We nationalised hydrocarbons and passed the law for the convoking of the constituent assembly, which will become the space where we can refound our country. In these five months we have followed the slogan of governing by obeying and today we have garnered greater support from the Bolivian people. [A recent Grupos Mori survey gave Evo Morales an 81% approval rating and 80% for vice-president Alvaro Garcia Linera.]

What distinguishes Evo the president from Evo the union leader?

I see myself more as a union leader than president of the republic; sometimes I still do not believe that I am president. I prefer it when people refer to me as Evo — companero Evo — because it represents a greater confidence in me. My security guards used to call me ”Mr President’‘, now they just call me president or “presi”. We eat together as equals and that has generated a greater closeness with the people from the police and the armed forces.

Why do you continue to be the president of the six federations of cocaleros [coca growers] of Chapare?

It was the unanimous will of the six federations, but it is also a guarantee for them, my extended family. My political learning began in peasant union activities. We marched together, we bore the brunt of the repression together, we cried for the dead and injured of the Chapare and we also danced together and celebrated our triumphs. It is something that I will never forget. Because of that brotherhood I have accepted continuing to be a union leader.

What is the government’s response to the medical corporations’ rejection of the presence of Cuban doctors in Bolivia?

Some doctors say “Cubans out”, but those doctors have no feelings for the national majorities, for the poor, for the peasants and indigenous people, who for the first time have free health care. The ophthalmological centres, built with the cooperation of the Cubans, have the latest technology and include specialists. I very much lament that some of the doctors are opposed to them, when the great majority of the population is supporting their presence. The Bolivian doctors have often treated the indigenous peoples as pigs, whilst the Cubans work with a lot of friendship and affection.

You recently accused the Monasterios family, which owns the Unitel media network, of having acquired its land illegally and announced that your government will promote the creation of community radios as alternative media. How do you see your relationship with the media?

The employers should not be the only ones to have their own media. The poor and the peasants also have the right to have their own media. Today, the only opposition is the large media networks, which defend the interests of a handful of families that have lived off politics and concentrated economic power in their own hands. That had to change, and now that we have removed their baby’s bottle, [the large media corporations] have become annoyed and so each day they attack the popular movement and the MAS government.

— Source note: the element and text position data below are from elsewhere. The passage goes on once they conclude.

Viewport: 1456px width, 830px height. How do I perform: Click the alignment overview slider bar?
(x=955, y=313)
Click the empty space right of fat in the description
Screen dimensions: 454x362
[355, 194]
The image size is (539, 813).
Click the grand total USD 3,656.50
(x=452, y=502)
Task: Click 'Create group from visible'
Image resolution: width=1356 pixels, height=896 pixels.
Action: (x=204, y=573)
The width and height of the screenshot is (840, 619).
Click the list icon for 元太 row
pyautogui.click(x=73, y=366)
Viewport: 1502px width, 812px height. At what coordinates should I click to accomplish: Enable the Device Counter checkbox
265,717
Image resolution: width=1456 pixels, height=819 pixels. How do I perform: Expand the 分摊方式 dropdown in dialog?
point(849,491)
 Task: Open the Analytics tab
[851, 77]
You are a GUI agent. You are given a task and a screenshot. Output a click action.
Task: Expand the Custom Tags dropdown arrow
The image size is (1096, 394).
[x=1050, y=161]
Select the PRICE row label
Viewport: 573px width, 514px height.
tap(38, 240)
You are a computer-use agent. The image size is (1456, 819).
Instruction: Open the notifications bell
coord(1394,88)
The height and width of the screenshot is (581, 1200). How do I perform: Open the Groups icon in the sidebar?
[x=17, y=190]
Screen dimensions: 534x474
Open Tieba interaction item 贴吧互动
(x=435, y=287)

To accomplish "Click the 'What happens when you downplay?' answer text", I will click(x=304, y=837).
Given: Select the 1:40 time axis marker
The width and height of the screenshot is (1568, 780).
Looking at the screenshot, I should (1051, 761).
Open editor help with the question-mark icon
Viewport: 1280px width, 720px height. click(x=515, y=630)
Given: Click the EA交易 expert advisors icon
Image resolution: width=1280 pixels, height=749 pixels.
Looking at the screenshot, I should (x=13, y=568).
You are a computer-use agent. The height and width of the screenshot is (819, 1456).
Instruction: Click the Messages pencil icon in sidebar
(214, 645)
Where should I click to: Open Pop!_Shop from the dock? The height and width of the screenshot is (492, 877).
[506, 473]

How far will your “agrarian revolution” reach?

We are beginning to prepare the agrarian revolution, which is not a simple distribution or redistribution of land, but also establishing markets for the products and the mechanisation of the countryside. We have begun to redistribute public land and we will continue with the [redistribution of land owned by the] latifundios [large landowners] who do not comply with their social and economic function.

Many ask “why do we want the constituent assembly if we already have a president who represents the social movements?” What purpose should the constituent assembly serve?

The constituent assembly is about peacefully changing the structure of the state, about the recuperation of territory and natural resources, to incorporate communitarian justice — at this time the justice system is based on blackmail and corruption — and to refound our nation incorporating the national majorities. This is how we will revert the original sin of Bolivia: the exclusion of 90% of the population when it was founded.

In the election campaign you declared yourself a socialist. Do you continue to be a socialist?

Of course, that is the goal.

From Green Left Weekly, July 5, 2006.